Monday, July 5, 2010

My writing life -- Critique group and me

At our last critique, I read the start of a new book. I felt there was a problem with the start but wasn't sure what it was. After hearing the comments, I thought about what they had said. They were right and wrong. What I'd done was load the beginning with too many people and too many problems they faces. They made some good suggestions for cuts in the opening. What they really did was make me think about the following questions. Did I begin in the right place? Was there too much back story in the first seven pages? What about characters? Had I allowed the reader to get a feeling for the character through whose eyes the scene will unfold?

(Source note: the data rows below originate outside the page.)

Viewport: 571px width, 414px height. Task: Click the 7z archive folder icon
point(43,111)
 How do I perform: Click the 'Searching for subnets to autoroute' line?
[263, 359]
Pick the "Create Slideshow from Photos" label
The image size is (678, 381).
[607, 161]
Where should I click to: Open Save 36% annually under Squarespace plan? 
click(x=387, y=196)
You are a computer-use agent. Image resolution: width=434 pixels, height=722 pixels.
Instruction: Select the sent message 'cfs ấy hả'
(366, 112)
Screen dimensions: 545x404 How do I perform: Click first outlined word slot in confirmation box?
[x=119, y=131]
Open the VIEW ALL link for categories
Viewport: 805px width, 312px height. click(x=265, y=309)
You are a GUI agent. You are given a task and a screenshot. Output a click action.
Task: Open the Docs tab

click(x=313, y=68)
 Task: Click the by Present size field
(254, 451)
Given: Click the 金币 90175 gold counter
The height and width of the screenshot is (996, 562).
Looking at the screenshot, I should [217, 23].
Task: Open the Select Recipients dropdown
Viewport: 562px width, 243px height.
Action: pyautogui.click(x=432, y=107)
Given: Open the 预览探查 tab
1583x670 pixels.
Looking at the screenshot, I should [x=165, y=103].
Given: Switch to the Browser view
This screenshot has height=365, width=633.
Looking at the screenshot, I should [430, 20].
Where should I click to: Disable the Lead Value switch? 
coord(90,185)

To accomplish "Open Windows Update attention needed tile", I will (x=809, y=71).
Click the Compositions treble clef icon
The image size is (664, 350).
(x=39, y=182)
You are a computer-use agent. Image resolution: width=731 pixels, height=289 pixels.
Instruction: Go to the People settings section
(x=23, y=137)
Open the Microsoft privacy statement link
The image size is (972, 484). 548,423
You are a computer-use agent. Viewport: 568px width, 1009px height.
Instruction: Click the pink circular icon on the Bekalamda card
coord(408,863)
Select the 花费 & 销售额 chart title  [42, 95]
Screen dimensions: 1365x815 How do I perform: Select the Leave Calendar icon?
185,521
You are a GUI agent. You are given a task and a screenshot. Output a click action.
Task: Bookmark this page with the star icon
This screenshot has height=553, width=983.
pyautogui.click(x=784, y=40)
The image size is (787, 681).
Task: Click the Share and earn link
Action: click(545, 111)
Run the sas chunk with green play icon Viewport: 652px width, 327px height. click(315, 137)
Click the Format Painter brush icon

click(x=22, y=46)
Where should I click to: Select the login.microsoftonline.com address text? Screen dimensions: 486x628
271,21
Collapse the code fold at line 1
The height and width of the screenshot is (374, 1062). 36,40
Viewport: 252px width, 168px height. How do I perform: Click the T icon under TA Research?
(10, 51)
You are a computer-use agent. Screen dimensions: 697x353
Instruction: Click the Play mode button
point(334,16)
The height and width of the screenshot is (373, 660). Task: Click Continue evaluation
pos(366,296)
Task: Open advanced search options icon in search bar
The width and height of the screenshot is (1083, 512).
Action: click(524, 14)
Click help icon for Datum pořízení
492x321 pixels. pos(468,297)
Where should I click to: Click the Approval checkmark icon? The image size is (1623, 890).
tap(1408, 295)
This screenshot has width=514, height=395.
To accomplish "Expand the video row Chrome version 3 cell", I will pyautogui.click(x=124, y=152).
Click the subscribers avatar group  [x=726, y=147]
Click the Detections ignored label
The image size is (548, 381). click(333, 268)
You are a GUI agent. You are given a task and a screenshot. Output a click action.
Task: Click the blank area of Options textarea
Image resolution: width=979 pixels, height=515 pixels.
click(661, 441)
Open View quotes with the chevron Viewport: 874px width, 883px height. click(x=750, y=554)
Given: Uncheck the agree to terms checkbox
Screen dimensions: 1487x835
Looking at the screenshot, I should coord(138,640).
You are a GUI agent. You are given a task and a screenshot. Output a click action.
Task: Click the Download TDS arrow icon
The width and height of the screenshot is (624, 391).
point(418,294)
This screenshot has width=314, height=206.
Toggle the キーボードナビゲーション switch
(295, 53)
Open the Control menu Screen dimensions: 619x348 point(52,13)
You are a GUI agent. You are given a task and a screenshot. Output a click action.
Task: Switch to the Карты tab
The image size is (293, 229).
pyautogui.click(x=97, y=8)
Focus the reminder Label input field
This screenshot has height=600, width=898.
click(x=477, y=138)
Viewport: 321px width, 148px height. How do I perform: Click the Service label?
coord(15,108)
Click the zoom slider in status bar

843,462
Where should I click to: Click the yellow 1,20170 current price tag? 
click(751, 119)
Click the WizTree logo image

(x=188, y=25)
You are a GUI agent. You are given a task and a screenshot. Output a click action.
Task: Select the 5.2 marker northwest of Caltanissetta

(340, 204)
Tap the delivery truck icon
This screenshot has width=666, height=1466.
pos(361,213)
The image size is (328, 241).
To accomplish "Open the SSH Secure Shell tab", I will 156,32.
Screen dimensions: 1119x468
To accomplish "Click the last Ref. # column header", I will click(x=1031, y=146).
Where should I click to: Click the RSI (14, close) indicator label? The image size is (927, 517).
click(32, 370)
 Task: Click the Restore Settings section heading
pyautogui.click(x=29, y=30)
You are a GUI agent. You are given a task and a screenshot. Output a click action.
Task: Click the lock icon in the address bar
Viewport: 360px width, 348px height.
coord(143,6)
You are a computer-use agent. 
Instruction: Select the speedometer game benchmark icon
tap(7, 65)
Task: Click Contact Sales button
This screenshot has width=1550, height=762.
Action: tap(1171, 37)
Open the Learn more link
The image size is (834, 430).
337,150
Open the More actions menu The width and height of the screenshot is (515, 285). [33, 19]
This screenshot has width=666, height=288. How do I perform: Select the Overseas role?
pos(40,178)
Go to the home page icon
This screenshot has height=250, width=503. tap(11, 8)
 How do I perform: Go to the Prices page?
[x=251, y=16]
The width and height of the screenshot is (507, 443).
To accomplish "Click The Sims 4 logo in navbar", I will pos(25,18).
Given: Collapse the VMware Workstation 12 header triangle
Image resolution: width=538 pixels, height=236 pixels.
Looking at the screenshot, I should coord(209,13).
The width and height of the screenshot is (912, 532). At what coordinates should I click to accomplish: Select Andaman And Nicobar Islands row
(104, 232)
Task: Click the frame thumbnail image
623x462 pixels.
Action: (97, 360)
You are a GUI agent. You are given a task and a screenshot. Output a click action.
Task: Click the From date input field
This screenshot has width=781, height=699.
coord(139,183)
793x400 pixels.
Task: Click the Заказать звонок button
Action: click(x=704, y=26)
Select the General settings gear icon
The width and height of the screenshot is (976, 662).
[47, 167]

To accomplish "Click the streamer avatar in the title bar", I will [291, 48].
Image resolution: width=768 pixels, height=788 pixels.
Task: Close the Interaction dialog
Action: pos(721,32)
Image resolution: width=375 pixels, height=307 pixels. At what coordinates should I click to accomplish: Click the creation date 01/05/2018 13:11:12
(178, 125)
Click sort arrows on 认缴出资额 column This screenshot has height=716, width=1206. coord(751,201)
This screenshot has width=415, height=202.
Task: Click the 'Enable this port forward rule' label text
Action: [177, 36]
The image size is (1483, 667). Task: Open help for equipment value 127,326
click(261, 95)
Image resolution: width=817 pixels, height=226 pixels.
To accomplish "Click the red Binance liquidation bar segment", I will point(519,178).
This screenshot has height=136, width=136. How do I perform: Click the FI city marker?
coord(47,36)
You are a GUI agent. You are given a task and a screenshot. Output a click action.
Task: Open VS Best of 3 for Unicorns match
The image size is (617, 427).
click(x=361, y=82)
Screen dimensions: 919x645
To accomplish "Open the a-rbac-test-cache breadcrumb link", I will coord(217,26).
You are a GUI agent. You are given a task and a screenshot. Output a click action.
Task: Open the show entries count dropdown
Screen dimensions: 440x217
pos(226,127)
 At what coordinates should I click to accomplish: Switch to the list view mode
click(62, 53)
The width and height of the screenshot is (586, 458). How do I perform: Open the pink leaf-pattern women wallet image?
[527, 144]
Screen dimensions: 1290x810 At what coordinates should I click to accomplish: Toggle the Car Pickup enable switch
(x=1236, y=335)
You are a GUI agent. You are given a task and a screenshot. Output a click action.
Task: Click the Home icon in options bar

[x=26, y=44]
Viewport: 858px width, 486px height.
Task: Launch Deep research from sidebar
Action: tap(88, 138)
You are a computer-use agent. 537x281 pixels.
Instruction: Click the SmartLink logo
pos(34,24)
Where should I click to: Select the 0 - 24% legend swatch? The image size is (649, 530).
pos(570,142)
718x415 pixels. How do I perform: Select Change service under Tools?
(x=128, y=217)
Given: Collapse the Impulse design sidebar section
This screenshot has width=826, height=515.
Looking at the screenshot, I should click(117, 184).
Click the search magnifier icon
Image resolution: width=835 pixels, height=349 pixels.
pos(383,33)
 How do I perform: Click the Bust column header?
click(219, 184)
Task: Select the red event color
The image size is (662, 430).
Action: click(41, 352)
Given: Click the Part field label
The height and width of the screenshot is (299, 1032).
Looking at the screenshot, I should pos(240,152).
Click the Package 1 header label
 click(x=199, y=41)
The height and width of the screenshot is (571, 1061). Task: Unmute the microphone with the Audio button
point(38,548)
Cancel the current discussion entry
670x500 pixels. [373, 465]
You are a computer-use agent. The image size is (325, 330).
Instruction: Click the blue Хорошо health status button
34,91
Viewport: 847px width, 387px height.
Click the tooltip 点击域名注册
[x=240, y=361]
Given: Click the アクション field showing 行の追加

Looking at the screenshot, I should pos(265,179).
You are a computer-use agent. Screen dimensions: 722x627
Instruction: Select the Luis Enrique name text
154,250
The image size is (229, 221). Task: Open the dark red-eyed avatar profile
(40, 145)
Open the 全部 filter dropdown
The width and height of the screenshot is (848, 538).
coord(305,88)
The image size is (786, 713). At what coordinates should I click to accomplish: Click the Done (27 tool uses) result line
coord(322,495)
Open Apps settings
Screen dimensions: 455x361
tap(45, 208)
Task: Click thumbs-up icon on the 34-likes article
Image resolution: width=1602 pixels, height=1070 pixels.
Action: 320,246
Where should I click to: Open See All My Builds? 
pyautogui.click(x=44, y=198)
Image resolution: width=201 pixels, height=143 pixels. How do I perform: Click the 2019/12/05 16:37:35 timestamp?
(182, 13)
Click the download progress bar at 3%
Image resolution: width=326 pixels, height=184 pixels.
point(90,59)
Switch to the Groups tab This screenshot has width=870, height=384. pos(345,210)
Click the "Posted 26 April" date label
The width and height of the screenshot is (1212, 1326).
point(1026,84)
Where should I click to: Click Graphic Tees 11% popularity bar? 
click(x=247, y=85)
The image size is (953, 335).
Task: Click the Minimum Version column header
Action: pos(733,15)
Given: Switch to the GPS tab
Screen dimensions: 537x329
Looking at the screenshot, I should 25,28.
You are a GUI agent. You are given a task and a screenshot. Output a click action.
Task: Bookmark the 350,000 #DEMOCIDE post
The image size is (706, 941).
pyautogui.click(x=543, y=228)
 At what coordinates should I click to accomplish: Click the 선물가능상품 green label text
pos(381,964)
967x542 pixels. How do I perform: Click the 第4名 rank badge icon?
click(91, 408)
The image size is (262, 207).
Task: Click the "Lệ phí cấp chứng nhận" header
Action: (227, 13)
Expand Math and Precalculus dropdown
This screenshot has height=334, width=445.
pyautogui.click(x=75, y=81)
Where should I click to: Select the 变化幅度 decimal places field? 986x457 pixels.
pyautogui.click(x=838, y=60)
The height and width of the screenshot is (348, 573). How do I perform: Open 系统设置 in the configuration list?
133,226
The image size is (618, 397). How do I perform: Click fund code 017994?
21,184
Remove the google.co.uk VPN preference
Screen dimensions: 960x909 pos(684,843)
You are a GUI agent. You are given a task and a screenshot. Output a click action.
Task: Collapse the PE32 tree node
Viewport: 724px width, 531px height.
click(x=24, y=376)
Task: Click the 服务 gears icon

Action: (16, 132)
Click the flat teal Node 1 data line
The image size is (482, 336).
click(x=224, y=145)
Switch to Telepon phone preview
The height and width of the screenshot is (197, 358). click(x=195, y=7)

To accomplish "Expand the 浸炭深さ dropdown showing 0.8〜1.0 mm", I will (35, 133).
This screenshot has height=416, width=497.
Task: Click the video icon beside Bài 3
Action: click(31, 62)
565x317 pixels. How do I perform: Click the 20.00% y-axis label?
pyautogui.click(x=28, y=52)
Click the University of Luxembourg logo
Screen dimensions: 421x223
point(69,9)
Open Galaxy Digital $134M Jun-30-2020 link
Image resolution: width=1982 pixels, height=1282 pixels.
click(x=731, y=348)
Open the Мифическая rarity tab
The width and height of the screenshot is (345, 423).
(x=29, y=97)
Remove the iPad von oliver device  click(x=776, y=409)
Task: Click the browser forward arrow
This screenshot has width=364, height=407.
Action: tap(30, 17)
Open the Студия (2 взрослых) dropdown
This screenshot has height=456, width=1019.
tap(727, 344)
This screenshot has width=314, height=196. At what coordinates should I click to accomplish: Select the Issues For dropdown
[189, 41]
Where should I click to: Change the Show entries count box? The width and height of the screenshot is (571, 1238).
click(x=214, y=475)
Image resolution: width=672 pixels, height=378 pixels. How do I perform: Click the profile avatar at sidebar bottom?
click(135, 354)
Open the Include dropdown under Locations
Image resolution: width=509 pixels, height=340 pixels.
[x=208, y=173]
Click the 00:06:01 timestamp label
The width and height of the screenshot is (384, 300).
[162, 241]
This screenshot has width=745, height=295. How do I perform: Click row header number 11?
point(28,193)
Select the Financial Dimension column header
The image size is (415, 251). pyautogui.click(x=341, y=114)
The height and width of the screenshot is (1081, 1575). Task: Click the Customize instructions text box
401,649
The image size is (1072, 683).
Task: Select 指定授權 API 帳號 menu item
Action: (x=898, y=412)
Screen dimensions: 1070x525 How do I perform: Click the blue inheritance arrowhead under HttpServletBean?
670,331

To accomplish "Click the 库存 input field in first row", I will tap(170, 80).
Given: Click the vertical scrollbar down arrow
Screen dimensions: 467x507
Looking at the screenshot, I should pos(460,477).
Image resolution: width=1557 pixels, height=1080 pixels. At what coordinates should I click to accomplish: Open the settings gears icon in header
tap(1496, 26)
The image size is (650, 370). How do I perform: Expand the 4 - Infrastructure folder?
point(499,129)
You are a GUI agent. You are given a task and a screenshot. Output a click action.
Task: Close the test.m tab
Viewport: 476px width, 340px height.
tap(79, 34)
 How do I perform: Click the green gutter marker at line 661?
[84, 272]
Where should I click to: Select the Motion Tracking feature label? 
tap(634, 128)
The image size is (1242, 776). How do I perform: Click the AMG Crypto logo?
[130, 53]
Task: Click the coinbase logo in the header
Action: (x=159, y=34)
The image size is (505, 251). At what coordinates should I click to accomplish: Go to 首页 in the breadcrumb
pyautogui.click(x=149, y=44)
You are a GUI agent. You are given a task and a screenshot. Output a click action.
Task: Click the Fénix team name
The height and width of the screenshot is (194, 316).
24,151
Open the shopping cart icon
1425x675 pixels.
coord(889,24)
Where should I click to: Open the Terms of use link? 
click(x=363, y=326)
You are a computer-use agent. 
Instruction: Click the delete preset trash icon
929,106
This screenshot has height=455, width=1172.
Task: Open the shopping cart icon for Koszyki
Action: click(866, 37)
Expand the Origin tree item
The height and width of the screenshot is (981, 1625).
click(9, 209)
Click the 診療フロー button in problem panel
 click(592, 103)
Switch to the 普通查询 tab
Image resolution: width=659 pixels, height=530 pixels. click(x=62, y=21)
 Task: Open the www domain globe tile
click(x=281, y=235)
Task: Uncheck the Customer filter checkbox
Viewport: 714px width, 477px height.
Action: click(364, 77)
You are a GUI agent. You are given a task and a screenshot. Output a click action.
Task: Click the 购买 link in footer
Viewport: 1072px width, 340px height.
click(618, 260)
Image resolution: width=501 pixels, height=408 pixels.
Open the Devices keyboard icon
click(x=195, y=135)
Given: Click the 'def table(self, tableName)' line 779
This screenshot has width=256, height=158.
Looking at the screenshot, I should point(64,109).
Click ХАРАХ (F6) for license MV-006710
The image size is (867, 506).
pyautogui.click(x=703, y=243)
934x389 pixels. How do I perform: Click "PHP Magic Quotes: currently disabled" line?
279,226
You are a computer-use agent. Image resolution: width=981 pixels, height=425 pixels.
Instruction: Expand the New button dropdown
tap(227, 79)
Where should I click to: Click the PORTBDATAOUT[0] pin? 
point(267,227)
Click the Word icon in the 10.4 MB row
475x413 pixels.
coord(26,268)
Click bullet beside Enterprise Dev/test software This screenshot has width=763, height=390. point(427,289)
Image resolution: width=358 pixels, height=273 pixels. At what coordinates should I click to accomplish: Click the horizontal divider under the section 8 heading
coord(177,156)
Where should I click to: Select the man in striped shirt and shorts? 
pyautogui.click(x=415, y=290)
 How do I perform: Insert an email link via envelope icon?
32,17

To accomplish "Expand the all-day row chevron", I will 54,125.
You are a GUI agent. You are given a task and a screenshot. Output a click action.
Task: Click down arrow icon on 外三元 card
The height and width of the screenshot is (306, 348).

The answer to some of these questions was a definite yes. Since this is an ensemble story with eight characters sharing the viewpoint, I had to find a way to let the reader be with each character during their part of the narrative. It's not that I began in the wrong place or with the wrong character. Jamming was what I'd done and I'd made the problems so dire that the characters would have to run off in five or more directions and nothing would be accomplished except a mess. Part of this is that I have lived with these characters and the developing situations through three prior books. This is the last one and will complete the cycle.

I've taken the opening apart and pulled what I think should be known in the beginning and reorganized the story. I'll post the new first few paragraphs tomorrow and hopefully those who heard the first will comment on what I've done. If not at next critique group, I'll read it again.